[Dataset records]
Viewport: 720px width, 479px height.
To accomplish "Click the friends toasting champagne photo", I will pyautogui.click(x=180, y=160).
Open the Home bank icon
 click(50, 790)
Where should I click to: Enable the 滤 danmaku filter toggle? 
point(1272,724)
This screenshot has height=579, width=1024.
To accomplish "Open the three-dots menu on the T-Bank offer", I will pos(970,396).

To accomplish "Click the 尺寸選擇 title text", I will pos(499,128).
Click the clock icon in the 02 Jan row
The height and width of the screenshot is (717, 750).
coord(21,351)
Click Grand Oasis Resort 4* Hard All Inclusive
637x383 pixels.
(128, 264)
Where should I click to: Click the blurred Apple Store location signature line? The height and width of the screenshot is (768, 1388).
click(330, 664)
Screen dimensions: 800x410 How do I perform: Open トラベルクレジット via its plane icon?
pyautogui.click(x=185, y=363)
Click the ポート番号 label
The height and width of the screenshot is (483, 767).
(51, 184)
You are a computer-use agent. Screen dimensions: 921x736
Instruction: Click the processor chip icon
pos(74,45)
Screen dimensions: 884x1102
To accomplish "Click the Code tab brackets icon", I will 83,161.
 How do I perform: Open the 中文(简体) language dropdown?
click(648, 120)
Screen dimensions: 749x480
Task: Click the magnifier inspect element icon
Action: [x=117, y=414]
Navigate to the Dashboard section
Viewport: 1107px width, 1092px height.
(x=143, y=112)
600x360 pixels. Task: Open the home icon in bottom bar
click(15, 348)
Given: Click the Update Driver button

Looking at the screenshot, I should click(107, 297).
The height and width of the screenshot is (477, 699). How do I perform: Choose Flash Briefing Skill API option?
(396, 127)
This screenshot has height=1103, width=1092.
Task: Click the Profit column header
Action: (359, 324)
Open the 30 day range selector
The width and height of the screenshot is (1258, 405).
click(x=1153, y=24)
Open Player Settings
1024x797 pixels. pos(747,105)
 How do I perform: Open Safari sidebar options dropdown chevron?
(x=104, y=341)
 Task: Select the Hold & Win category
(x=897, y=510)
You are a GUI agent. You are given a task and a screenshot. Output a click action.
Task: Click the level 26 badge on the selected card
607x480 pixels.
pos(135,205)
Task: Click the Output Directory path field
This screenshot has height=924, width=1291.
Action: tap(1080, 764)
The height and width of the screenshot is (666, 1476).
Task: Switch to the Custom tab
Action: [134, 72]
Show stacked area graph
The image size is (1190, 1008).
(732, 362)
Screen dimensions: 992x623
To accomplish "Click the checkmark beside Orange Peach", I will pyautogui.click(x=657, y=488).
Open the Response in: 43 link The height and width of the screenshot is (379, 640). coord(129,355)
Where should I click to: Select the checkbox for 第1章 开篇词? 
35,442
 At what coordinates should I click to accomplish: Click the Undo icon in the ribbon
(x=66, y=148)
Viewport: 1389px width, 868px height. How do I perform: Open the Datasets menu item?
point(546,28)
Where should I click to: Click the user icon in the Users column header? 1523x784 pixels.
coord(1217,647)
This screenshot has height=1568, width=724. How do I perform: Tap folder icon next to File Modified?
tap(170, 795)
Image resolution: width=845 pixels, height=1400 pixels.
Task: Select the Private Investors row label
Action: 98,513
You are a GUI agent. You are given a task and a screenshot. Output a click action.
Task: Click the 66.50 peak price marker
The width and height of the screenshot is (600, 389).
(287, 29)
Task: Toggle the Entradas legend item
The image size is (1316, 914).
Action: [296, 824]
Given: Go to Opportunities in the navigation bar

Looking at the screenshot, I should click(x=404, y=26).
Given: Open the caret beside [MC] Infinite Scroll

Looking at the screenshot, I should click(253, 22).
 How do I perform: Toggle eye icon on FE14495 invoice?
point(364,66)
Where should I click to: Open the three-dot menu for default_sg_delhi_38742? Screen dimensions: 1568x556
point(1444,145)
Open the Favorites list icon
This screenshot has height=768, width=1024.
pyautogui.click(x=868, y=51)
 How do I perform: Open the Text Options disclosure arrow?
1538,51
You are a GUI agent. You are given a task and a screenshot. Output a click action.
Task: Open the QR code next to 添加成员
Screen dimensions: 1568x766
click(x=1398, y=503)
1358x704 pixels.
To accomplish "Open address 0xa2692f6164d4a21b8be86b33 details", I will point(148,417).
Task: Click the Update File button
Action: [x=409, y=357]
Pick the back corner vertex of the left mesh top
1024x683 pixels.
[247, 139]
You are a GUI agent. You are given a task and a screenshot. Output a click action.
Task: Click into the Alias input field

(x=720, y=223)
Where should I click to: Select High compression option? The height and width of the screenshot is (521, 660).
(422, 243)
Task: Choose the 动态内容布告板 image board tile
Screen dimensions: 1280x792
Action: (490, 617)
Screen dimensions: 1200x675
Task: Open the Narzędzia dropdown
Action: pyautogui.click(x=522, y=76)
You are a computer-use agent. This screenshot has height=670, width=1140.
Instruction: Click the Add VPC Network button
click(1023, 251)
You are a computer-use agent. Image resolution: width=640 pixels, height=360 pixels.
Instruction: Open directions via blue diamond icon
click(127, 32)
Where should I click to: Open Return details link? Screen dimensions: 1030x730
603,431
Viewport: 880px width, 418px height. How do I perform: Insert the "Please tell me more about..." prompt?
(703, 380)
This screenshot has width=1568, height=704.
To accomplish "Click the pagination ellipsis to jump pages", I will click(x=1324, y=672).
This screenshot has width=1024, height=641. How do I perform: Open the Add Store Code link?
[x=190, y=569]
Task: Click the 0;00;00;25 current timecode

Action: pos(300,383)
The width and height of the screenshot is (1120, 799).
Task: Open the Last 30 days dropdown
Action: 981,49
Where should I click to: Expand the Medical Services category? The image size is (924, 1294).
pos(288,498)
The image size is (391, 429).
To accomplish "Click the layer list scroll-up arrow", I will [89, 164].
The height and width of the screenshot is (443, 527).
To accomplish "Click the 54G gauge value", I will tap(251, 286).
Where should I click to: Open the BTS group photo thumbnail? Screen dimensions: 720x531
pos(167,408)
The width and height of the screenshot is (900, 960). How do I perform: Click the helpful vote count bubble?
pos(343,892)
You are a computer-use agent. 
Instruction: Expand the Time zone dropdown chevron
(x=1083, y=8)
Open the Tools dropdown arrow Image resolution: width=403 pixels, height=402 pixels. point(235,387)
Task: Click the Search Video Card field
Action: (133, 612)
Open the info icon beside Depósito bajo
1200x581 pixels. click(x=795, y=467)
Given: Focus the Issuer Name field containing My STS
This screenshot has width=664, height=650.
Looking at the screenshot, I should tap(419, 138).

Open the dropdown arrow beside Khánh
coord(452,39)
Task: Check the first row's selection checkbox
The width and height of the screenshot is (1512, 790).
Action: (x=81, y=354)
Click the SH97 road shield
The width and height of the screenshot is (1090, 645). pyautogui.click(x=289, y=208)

• **WRITTEN TASK**
In the part of the entries that opens with the line containing "1358x704 pixels." and closes with the line containing "will click(x=1324, y=672).", change every "Instruction" to "Command" and leave the rest as it is. Write out only those lines.

• **THE OUTPUT**
1358x704 pixels.
To accomplish "Open address 0xa2692f6164d4a21b8be86b33 details", I will point(148,417).
Task: Click the Update File button
Action: [x=409, y=357]
Pick the back corner vertex of the left mesh top
1024x683 pixels.
[247, 139]
You are a GUI agent. You are given a task and a screenshot. Output a click action.
Task: Click into the Alias input field

(x=720, y=223)
Where should I click to: Select High compression option? The height and width of the screenshot is (521, 660).
(422, 243)
Task: Choose the 动态内容布告板 image board tile
Screen dimensions: 1280x792
Action: (490, 617)
Screen dimensions: 1200x675
Task: Open the Narzędzia dropdown
Action: pyautogui.click(x=522, y=76)
You are a computer-use agent. This screenshot has height=670, width=1140.
Command: Click the Add VPC Network button
click(1023, 251)
You are a computer-use agent. Image resolution: width=640 pixels, height=360 pixels.
Command: Open directions via blue diamond icon
click(127, 32)
Where should I click to: Open Return details link? Screen dimensions: 1030x730
603,431
Viewport: 880px width, 418px height. How do I perform: Insert the "Please tell me more about..." prompt?
(703, 380)
This screenshot has width=1568, height=704.
To accomplish "Click the pagination ellipsis to jump pages", I will click(x=1324, y=672).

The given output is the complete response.